Rigid-plastic analysis for axisymmetric drawing was conducted via the commercial forming analysis software DEFORM 2D. Table 1 presents the 20 values for the parameter Δ that were chosen for FE analysis, considering the typical ranges of half-die angles and reduction ratios utilized in shaped drawing [1]. Figure 2 illustrates the FE analysis model. The initial workpiece was 30-mm long and 20-mm in diameter. A total of 6,030 elements were employed, with a minimum element size of approximately 0.22 mm. Regarding the equipment specifications typically utilized in the industrial field, a drawing speed of 10 mm/s was utilized, and the friction coefficient μ between the material and die was set to 0.0577, as per previous research [10].

Figure 2: 
FE analysis model for axisymmetric drawing

The material under investigation was a highly pure stainless steel (STS 316L) manufactured via a two-stage vacuum melting process that included vacuum induction melting and vacuum arc remelting. Mechanical properties were determined via uniaxial tensile tests conducted in accordance with the KS B 0802 standard. The tensile test specimens had a gauge length of 25 mm and a diameter of 5 mm. The mechanical properties obtained from the tests are presented in Table 2, and Figure 3 illustrates the flow-stress curve employed for the FE analysis.

Figure 3: 
Flow-stress curve of STS 316L

The drawing forces evaluated by FE analysis for various Δ values are presented in Table 3, along with the theoretically calculated drawing forces (referred to as F_I) that do not consider the contribution of redundant deformation. The redundant work factor Φ was subsequently determined by comparing the FE analysis results with the corresponding drawing force, F_I. The values of Φ as a function of Δ are presented in Figure 4. It is noteworthy that, similar to the results obtained from the literature [14], all Φ values for the experimental material exhibit a dependence on Δ, which leads to the following linear regression equation.

Figure 4: 
Redundant work factor Φ as function of geometric parameter Δ

With the established relationship between Φ and Δ for the material described in Equation 6, Wistreich’s equation can now be applied to predict the forming load in drawing processes that create products with arbitrary cross-sectional shapes.

The drawing force prediction method proposed here was verified via an FE analysis of various shape-drawing processes. Figure 5 presents the cross-sectional profiles of the final products with rectangular and hexagonal shapes manufactured from the round initial bars. To prevent undercutting, the diameter of the initial material was set to be larger than the minimum circumference of the product. For the rectangular profile, a multistage drawing process was implemented, which included an intermediate heat treatment owing to the substantial reduction ratio of 45.6%. Therefore, to consider the effect of heat treatment, the effective strain accumulated in the material after 1^st pass drawing was set to zero when a 2^nd pass forming analysis was performed, as depicted in Figure 6. The intermediate die shape of the multistage drawing process (i.e., the final shape of the 1^st pass) was determined via electric field analysis [15]. In addition, a pass schedule was designed based on the average reduction ratio (r_avg), defined as follows.

Figure 5: 
Shapes and dimensions of initial bars and final products

Figure 6: 
FE analysis model for multistage rectangular shape drawing

where r_total is the total reduction ratio, and p is the number of passes.

MATERIAL PROVIDED =

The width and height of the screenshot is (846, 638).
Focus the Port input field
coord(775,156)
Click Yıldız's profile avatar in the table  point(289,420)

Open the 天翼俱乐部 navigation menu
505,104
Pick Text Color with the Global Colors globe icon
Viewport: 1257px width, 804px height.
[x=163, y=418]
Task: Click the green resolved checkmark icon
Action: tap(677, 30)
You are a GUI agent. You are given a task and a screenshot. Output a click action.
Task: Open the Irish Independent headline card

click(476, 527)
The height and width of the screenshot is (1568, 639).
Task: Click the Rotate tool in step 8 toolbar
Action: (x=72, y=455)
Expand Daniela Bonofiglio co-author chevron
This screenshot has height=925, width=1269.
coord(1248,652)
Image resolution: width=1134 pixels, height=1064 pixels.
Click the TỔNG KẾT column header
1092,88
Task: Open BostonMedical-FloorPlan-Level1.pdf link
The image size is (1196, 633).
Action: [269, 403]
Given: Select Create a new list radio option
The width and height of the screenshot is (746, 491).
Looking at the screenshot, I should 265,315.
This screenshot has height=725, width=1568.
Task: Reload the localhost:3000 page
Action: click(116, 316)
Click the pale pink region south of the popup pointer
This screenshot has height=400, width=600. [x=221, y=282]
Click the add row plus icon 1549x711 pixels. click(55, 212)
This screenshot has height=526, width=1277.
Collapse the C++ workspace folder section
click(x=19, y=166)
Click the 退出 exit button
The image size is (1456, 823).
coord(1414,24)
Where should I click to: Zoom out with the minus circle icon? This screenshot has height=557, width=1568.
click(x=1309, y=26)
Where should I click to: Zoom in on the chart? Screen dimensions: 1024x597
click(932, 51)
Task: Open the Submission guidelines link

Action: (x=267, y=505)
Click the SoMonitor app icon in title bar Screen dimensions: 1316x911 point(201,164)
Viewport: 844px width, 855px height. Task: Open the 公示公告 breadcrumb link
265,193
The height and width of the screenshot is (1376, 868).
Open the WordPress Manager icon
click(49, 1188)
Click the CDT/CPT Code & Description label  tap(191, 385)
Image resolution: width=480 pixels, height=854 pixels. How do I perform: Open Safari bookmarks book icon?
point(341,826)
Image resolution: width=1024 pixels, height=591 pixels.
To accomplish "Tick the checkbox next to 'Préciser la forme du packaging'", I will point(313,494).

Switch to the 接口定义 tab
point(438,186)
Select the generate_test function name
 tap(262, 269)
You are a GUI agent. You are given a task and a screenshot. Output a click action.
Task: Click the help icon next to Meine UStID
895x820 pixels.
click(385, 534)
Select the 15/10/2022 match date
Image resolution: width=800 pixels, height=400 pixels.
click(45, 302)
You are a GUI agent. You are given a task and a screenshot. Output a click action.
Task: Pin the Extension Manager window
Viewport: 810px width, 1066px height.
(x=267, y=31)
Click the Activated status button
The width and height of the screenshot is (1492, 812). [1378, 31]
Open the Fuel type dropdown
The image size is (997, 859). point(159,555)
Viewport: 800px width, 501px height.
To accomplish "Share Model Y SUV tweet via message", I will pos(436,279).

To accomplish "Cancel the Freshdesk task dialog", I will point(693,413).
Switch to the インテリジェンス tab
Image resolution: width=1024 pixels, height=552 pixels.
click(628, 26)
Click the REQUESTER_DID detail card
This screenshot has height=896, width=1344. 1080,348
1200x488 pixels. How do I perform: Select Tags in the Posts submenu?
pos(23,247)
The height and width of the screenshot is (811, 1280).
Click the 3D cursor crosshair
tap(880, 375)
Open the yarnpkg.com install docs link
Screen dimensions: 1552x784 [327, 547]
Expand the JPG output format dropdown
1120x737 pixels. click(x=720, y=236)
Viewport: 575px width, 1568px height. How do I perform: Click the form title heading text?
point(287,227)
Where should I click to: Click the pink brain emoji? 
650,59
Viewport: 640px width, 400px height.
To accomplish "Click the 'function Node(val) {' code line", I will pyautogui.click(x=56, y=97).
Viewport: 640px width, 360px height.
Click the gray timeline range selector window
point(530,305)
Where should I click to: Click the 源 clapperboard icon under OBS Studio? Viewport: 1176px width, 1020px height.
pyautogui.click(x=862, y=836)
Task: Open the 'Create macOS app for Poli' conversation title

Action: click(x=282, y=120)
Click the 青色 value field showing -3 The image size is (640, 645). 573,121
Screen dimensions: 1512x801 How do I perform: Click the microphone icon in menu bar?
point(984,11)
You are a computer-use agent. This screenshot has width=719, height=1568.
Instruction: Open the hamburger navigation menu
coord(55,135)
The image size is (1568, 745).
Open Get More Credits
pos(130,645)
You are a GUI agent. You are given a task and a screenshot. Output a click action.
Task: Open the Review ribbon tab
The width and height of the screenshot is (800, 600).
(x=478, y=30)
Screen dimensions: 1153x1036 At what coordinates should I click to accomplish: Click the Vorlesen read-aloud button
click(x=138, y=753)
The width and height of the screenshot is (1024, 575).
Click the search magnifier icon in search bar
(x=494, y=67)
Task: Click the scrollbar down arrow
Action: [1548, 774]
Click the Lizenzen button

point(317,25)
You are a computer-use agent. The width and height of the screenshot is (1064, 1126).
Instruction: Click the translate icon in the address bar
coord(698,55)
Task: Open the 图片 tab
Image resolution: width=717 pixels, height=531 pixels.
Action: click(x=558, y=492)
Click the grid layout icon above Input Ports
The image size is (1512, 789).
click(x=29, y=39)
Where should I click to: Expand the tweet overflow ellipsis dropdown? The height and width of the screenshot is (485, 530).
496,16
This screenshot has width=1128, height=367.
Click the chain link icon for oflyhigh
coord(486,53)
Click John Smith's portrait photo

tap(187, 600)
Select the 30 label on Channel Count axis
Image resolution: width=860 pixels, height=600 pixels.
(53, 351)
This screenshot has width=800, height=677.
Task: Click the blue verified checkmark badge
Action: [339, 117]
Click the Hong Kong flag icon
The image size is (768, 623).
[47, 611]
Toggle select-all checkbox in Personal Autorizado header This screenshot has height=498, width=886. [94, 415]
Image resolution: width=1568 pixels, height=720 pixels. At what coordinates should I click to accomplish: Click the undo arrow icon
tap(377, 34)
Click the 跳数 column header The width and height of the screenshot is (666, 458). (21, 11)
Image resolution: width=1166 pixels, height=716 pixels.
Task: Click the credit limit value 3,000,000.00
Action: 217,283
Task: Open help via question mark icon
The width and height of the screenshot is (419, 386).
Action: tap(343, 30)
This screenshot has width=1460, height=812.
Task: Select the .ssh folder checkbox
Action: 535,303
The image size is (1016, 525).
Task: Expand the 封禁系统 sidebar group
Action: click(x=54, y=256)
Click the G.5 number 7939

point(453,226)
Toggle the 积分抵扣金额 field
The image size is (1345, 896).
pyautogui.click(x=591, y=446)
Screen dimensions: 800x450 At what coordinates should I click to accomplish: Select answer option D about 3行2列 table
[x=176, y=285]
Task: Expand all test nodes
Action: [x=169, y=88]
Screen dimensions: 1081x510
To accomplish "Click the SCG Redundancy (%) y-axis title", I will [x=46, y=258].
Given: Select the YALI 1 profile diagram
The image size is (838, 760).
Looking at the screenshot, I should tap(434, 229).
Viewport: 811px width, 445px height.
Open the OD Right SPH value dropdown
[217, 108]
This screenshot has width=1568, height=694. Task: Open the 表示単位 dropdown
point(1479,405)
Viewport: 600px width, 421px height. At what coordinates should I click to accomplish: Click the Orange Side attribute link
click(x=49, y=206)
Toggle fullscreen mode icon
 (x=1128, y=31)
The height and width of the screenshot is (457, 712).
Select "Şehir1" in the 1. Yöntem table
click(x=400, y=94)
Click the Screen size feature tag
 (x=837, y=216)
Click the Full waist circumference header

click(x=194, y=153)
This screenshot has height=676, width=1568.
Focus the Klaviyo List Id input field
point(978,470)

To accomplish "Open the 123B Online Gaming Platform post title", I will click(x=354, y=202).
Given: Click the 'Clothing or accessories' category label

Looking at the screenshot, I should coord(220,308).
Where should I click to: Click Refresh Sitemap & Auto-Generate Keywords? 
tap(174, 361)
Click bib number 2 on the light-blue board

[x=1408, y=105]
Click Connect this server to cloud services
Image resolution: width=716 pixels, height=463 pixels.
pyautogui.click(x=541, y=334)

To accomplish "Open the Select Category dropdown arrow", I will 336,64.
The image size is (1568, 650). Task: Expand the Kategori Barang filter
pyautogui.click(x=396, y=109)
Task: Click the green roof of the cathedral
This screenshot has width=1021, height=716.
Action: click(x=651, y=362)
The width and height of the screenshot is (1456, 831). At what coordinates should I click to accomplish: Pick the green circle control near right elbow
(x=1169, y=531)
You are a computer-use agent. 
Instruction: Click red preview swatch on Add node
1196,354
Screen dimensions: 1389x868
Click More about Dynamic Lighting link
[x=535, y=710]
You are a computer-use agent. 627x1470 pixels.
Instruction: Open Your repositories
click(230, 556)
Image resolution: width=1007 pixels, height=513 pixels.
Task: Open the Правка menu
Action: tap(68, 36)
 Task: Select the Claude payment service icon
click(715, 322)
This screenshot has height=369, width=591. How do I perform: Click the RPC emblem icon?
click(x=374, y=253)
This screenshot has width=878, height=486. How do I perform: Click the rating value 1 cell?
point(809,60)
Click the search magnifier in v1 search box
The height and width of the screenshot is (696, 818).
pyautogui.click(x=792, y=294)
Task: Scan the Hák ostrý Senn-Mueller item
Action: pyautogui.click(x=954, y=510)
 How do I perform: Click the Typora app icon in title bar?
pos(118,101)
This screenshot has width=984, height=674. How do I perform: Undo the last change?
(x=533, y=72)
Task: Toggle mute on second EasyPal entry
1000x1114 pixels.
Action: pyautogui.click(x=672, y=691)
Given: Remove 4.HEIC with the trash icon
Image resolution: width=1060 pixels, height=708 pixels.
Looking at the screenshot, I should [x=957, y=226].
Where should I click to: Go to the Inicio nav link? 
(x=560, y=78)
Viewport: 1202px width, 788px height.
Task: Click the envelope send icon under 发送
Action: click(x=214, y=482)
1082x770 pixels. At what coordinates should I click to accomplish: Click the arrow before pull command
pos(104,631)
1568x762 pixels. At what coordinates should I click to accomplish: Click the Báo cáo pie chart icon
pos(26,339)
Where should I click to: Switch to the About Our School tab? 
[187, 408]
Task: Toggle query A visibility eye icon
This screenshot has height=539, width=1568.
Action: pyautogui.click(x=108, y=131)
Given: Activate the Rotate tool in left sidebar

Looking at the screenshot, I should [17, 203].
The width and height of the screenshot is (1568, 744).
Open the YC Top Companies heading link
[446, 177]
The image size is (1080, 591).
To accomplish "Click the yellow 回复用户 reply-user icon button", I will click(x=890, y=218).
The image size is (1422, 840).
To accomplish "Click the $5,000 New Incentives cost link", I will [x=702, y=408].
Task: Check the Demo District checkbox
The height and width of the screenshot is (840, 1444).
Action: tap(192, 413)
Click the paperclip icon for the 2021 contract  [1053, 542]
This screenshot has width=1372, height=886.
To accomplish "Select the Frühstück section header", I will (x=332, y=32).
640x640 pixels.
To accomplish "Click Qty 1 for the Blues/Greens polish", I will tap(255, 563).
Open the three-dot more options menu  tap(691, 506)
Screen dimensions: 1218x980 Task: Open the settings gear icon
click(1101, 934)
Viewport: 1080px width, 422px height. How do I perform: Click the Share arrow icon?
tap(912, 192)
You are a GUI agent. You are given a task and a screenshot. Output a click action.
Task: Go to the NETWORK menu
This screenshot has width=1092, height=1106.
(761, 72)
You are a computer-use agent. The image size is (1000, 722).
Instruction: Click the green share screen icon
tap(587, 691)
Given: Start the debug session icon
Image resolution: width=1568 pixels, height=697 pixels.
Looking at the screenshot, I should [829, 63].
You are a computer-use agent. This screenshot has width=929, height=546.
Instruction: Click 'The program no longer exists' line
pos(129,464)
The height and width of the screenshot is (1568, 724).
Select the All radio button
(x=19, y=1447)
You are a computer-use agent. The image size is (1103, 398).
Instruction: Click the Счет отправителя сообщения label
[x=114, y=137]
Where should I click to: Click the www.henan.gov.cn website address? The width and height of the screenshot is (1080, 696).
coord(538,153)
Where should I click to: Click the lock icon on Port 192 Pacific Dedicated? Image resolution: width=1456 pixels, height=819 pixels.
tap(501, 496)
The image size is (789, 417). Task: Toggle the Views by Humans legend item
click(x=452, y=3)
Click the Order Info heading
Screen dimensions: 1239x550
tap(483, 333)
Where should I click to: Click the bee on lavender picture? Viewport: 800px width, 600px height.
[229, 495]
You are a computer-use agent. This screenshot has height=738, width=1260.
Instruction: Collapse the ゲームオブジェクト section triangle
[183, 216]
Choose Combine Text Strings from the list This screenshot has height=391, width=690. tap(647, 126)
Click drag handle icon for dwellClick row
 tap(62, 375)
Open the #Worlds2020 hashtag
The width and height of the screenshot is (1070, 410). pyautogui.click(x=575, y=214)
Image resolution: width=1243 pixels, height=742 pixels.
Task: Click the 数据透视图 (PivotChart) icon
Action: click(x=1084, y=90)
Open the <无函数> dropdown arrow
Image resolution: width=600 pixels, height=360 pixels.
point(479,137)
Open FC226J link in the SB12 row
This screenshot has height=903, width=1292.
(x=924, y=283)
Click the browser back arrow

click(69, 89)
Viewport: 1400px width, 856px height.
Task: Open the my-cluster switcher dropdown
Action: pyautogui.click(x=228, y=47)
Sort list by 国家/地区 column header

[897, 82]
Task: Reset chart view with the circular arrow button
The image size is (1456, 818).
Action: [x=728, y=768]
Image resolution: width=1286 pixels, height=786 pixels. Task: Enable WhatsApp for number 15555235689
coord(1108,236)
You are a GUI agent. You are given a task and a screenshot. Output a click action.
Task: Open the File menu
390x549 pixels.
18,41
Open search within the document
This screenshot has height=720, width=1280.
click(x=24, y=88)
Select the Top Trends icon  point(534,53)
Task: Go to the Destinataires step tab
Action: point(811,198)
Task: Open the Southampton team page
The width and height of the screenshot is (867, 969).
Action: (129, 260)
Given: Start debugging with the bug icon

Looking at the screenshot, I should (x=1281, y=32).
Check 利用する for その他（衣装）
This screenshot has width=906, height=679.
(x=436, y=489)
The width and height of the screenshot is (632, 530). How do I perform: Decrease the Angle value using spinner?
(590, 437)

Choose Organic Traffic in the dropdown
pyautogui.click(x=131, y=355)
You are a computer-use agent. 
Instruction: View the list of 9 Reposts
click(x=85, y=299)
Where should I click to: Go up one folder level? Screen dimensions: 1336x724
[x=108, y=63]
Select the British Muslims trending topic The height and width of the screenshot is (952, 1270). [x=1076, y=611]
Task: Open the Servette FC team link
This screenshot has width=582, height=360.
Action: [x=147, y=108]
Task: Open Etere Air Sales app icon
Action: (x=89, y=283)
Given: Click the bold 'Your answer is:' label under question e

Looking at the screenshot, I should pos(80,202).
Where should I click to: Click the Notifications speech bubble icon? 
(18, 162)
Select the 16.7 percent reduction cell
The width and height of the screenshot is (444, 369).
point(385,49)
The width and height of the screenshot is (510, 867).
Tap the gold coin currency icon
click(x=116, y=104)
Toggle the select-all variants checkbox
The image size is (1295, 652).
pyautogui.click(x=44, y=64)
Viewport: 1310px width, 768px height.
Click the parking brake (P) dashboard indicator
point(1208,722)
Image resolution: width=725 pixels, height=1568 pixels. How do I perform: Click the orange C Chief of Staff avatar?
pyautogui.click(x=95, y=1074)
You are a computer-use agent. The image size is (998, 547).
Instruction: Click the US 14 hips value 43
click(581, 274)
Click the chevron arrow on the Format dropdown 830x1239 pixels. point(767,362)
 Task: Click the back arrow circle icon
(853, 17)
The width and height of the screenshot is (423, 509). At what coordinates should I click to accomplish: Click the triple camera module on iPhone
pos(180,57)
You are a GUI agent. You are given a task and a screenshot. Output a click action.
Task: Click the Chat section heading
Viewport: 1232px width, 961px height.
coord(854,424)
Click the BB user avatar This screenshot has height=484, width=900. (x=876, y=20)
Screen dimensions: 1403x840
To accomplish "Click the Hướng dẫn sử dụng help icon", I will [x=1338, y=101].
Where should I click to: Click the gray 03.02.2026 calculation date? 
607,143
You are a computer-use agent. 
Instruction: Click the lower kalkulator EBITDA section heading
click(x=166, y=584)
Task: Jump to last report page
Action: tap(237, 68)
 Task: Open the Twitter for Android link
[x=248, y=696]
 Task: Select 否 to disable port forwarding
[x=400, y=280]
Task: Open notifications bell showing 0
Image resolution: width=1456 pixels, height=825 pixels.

REQUIRED TASK 1 = Copy out the entries word for word, starting with the first line of the entries and ending with the line containing "This screenshot has height=400, width=600.".
REQUIRED TASK 2 = Continue the passage on predicting drawing force in shaped drawing, starting right after its final sentence.

FINAL ANSWER 1 =
The width and height of the screenshot is (846, 638).
Focus the Port input field
coord(775,156)
Click Yıldız's profile avatar in the table  point(289,420)

Open the 天翼俱乐部 navigation menu
505,104
Pick Text Color with the Global Colors globe icon
Viewport: 1257px width, 804px height.
[x=163, y=418]
Task: Click the green resolved checkmark icon
Action: tap(677, 30)
You are a GUI agent. You are given a task and a screenshot. Output a click action.
Task: Open the Irish Independent headline card

click(476, 527)
The height and width of the screenshot is (1568, 639).
Task: Click the Rotate tool in step 8 toolbar
Action: (x=72, y=455)
Expand Daniela Bonofiglio co-author chevron
This screenshot has height=925, width=1269.
coord(1248,652)
Image resolution: width=1134 pixels, height=1064 pixels.
Click the TỔNG KẾT column header
1092,88
Task: Open BostonMedical-FloorPlan-Level1.pdf link
The image size is (1196, 633).
Action: [269, 403]
Given: Select Create a new list radio option
The width and height of the screenshot is (746, 491).
Looking at the screenshot, I should 265,315.
This screenshot has height=725, width=1568.
Task: Reload the localhost:3000 page
Action: click(116, 316)
Click the pale pink region south of the popup pointer
This screenshot has height=400, width=600. [x=221, y=282]

FINAL ANSWER 2 =
Considering the symmetry of all final products, a quarter-section was analyzed with DEFORM 3D software, as demonstrated in Figure 6. The analysis utilized approximately 140,000 and 95,000 3D tetrahedral elements for multistage rectangular shape drawing and hexagonal shape drawing, respectively. The minimum element size was 0.14 mm for the former and 0.84 mm for the latter. The material properties and analysis conditions, such as drawing speed and friction coefficient, were consistent with those utilized in the FE analysis of the axisymmetric drawing process, as detailed in Section 2.2.

Figure 7 compares the drawing forces predicted by the proposed method and those obtained via FE analysis. The cross-section division method was employed for the evaluation utilizing the proposed method, involving the division of cross-sectional profiles into 30 elements with an angle (θ) of 3°. Following this, the redundant work factor for each divided element was computed with Equation (6) based on the reduction ratio and halfdie angle (i.e., parameter Δ). Finally, Wistreich’s equation was applied to predict the drawing force for each divided element, and the overall drawing force was determined by combining the drawing forces of all the elements.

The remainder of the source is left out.